KJ: That’s a tough one. Besides my love of “noir” that I’ve referenced earlier, it would just be my sensibilities as a writer. The human element always comes first with me. I think that helps make my pulp stories relatable and hopefully somewhat absorbing reads.
AP: You’re a staff writer at Pro Se Productions and you may be the king of serial characters there. Tell us about Sherringford Bell.
FANTASY AND FEAR Home of ‘SHERRINGFORD BELL’
KJ: The Sherringford Bell stories are sort of my modern day take on Sherlock Holmes if he tracked down the demonically-possessed. Sherringford is an ex-FBI forensic psychologist who resides on the miserable and condescending side of life. Along with Nigerian priest Paul Anyogu, who acts as the Watson narrator type for the stories as well as the exorcist on their adventures, Sherringford uses his superior intellect and insight into the human mind in Washington D.C. to do what others can’t. The series often delves into government programs and the lives of political figures as its local dictates.
AP: Now, onto another series at Pro Se. Moving from the supernatural to the adventure serial. Who are the Cerberus Clan?

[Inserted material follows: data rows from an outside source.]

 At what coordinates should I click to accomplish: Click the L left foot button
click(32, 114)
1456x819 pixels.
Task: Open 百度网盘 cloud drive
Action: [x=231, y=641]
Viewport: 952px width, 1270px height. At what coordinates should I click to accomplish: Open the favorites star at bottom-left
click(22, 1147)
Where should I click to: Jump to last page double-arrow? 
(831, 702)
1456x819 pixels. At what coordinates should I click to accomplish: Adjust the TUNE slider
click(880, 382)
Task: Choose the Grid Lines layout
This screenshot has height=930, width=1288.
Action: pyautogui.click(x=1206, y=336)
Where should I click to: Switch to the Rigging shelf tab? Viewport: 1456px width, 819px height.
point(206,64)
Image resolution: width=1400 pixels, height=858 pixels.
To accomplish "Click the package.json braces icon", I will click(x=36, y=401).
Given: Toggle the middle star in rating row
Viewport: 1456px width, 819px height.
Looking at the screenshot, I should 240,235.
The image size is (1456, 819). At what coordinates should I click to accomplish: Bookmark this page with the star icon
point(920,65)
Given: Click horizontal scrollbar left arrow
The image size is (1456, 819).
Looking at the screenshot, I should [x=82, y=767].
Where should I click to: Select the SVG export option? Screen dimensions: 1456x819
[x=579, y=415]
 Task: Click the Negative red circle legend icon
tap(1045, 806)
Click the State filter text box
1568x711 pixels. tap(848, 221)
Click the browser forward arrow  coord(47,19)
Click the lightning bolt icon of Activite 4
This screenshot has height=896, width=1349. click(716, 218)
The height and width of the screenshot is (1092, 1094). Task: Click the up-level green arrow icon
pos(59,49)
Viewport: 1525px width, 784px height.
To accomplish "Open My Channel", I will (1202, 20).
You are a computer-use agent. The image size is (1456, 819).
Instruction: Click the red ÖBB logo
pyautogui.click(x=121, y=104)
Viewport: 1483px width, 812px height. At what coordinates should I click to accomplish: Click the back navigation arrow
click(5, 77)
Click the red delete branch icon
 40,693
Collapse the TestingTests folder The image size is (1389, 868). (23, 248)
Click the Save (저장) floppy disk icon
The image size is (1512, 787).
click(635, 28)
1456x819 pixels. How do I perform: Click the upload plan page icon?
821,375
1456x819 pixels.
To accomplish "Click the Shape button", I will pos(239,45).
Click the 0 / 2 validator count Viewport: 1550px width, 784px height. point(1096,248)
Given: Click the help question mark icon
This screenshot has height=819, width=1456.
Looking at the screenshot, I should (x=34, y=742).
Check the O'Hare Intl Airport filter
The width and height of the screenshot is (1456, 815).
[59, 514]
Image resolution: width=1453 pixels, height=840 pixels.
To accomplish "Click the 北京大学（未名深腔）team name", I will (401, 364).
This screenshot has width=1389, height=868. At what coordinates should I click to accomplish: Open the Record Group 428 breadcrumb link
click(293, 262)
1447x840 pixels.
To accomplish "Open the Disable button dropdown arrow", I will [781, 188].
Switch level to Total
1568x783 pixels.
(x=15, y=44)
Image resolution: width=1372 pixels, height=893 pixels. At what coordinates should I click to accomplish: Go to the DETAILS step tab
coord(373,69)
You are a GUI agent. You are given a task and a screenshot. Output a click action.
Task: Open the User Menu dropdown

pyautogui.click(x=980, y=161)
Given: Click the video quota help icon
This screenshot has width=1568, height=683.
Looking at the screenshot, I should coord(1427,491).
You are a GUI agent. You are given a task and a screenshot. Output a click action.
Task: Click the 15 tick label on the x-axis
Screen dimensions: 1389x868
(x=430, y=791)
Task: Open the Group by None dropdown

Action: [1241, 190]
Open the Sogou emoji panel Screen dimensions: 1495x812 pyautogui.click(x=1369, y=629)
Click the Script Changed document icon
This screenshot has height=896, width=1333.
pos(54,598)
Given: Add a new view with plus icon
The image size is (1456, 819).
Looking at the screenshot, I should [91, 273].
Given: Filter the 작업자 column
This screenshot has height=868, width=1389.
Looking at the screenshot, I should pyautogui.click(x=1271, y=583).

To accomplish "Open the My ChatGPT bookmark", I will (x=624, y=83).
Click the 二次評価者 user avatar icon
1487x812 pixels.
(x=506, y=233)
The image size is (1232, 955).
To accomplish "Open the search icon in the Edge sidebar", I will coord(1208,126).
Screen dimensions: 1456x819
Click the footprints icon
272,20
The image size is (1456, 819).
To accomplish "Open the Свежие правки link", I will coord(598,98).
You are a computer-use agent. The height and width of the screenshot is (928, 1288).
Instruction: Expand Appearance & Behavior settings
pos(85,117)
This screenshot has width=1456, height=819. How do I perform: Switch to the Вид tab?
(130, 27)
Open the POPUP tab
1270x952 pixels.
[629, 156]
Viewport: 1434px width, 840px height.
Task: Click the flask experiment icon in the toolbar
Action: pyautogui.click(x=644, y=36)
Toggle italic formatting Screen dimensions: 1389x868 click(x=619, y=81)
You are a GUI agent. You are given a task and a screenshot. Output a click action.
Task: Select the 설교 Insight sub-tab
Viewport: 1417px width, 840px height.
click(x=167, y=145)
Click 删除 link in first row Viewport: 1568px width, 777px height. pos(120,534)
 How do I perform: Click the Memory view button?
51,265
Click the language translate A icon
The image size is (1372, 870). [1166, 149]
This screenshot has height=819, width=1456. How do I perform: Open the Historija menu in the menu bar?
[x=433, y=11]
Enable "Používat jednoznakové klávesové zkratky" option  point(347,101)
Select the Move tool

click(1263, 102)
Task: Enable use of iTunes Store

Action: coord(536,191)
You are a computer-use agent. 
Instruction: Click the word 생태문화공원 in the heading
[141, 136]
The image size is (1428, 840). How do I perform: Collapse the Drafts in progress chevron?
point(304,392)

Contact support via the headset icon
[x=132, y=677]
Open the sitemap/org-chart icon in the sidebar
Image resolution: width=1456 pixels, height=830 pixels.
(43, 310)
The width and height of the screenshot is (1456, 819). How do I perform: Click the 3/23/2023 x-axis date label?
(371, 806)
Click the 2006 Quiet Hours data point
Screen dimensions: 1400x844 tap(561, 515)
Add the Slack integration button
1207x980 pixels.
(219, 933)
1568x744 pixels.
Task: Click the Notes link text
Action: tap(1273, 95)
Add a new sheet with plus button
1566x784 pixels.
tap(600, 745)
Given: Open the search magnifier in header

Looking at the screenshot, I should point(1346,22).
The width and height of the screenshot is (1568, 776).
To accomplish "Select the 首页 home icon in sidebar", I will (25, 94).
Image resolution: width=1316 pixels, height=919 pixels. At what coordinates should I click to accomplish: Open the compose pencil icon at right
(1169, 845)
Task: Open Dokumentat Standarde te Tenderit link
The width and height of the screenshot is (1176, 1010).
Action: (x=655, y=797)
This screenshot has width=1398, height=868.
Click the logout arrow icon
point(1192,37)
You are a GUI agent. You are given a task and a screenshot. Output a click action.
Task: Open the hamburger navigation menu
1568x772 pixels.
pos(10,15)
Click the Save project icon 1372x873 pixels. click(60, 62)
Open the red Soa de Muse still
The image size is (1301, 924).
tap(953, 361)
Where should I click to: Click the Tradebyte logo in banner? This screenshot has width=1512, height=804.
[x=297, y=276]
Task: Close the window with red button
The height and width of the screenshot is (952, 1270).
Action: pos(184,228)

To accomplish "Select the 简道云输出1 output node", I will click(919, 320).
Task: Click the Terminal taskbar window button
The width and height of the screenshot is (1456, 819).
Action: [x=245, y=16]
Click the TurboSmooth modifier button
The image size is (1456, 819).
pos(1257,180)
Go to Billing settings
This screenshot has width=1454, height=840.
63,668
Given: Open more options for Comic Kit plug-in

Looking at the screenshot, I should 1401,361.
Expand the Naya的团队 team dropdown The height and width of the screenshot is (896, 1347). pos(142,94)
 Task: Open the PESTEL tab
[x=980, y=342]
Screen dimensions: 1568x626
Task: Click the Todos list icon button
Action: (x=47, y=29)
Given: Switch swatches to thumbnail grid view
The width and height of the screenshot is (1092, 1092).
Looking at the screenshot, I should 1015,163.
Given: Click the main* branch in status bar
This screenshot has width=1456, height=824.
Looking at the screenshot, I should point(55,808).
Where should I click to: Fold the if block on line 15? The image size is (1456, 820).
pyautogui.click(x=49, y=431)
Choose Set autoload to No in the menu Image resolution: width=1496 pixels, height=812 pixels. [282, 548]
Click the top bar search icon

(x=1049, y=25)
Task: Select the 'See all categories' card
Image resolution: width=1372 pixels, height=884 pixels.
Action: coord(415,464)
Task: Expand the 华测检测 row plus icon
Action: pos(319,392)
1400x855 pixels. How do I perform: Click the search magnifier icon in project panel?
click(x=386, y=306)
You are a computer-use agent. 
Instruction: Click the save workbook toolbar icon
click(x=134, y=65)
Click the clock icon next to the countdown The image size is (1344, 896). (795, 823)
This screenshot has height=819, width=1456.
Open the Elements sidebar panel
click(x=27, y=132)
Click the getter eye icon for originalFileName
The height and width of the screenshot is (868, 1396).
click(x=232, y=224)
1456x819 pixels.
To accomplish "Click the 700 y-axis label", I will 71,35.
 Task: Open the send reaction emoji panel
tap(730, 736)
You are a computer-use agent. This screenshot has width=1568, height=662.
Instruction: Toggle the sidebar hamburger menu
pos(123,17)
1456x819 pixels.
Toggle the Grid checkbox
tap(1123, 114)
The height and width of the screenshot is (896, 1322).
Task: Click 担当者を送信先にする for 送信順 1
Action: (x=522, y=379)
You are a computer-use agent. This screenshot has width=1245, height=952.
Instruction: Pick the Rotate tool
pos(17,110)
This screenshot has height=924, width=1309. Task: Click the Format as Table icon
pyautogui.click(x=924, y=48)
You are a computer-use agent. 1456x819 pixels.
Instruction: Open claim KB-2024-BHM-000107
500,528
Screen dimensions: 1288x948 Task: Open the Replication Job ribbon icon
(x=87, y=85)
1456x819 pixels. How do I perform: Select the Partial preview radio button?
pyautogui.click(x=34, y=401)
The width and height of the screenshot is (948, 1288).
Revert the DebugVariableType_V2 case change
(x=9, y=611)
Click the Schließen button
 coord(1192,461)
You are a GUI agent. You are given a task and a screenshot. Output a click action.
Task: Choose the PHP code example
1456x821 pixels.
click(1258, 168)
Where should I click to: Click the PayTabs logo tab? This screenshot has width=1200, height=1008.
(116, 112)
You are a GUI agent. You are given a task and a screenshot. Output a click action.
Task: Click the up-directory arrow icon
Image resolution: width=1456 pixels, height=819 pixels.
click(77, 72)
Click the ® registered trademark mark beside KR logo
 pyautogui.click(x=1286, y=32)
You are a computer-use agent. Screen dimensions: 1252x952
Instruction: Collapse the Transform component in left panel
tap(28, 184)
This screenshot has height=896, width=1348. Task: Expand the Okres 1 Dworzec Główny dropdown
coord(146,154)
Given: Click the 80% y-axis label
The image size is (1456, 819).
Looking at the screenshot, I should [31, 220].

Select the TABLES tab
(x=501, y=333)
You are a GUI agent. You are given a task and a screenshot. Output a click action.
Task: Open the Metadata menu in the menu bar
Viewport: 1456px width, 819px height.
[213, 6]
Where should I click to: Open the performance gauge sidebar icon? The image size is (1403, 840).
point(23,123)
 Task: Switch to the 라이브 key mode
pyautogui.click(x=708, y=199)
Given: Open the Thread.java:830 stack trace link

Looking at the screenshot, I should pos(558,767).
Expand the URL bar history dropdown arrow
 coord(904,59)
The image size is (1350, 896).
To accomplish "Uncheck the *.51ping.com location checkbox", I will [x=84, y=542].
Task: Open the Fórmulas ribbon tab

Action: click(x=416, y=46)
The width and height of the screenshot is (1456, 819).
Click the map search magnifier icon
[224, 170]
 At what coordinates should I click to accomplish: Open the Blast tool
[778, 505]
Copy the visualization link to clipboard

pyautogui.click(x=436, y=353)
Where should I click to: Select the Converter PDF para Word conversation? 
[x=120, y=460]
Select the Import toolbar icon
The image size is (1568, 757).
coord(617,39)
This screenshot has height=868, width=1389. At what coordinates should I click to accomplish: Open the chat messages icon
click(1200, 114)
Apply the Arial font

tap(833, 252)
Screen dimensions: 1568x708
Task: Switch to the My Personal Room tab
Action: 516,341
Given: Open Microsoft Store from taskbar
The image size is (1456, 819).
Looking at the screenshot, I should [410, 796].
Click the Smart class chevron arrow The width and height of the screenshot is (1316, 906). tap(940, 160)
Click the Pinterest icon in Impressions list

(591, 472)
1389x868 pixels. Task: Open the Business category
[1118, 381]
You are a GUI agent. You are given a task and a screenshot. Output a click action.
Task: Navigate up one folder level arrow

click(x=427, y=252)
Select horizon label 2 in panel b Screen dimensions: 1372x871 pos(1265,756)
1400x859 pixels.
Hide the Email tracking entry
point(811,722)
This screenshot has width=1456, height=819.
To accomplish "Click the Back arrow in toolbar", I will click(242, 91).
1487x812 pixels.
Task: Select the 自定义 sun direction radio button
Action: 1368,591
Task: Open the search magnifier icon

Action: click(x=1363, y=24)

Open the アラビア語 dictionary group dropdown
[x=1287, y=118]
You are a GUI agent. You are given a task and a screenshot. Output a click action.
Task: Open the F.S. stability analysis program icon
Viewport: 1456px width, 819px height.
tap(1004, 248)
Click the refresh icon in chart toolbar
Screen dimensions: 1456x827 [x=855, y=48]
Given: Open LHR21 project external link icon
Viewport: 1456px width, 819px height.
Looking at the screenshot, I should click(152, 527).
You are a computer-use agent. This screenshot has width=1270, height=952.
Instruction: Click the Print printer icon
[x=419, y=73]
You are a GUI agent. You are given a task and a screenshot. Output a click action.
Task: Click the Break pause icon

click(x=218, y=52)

KJ: The Cerberus Clan is about a family in the 1930s who lose the patriarch of the family and decide to venture to the African Serengeti to learn about his roots. Once there, through some traumatic events, Kate and her two sons become the guardians of a long cave called the Gateway. Though they don’t know to where the cave leads, they do know one thing: their new job is to not let anyone in and not to let anything out. The “anything” of the previous statement seems to be what might be considered monsters. What I really like about the Cerberus Clan is each story appears to give the reader a vague answer to what is at the other end of the cave’s tunnel. The first tale hints that it is Hell but the second one gives a decidely different viewpoint. I know what the real story is behind the Gateway but, of course, that won’t be revealed for a few more stories. Yeah, I’m such an a$$.
AP: And lastly, but definitely not least, let’s talk about the character that was the first story most saw from you at Pro Se. Tell us about the wonderfully crafted Aloha McCoy.
MASKED GUN MYSTERY Home of ‘ALOHA MCCOY’
KJ: Aloha McCoy is the closest character that I have to the old hardboiled crime detectives like Philip Marlowe and Sam Spade. She doesn’t like many people and never backs down from a confrontation, no matter how outmatched she is. Aloha is a Hawaiian/Irish ex-gymnast who now runs a youth recreation center. Because of financial difficulties and a twist of fate, she has started to take on private detective cases, even though she is not that good at the whole thing. It is more her perseverance and moxy that get her through the adventure. Aloha, along with her brother Kam—a sumo wrestler-sized party entertainer, lives in “The City” just outside “The Core”. The Core is an Irish-dominated neighborhood that they grew up in and is the most dangerous part of the city. Every case brings them back to this neighborhood to Kam’s dismay and Aloha’s gradual intrigue.
AP: ALL PULP assumes your series at Pro Se will continue, but are there any other projects you want to discuss?
KJ: Also at Pro Se, my comic book mini-series (which I believe will be serialized in the pages of Pro Se Presents) titled “Caleb Elsewhere” will be out in the future. It is about a disgraced cop who is begrudgingly brought back to assist his son in recapturing a serial killer he had put away over twenty years ago. The obstacles that line up against him are his ex-partner, who hates him and is now the police chief, and his son’s belief in Caleb’s “abilities”.
Anyone that wants to read another of my pulp stories can find it in the anthology book “Pulp Empire, Volume 2” It’s a one-off about a petty criminal that has to make a choice while he is caught in a life-threatening scenario.
A few of my other ventures include a couple comic book proposals to companies as well as two television proposals, one to American television and one to Canadian television. Keep your fingers crossed for me, folks.
AP: Ken, thanks for stepping away from the computer for a few minutes to visit with ALL PULP!
KJ: Always a pleasure. Keep up the good work, All Pulp. We need a site like yours to spread the word about the great pulp fiction out there.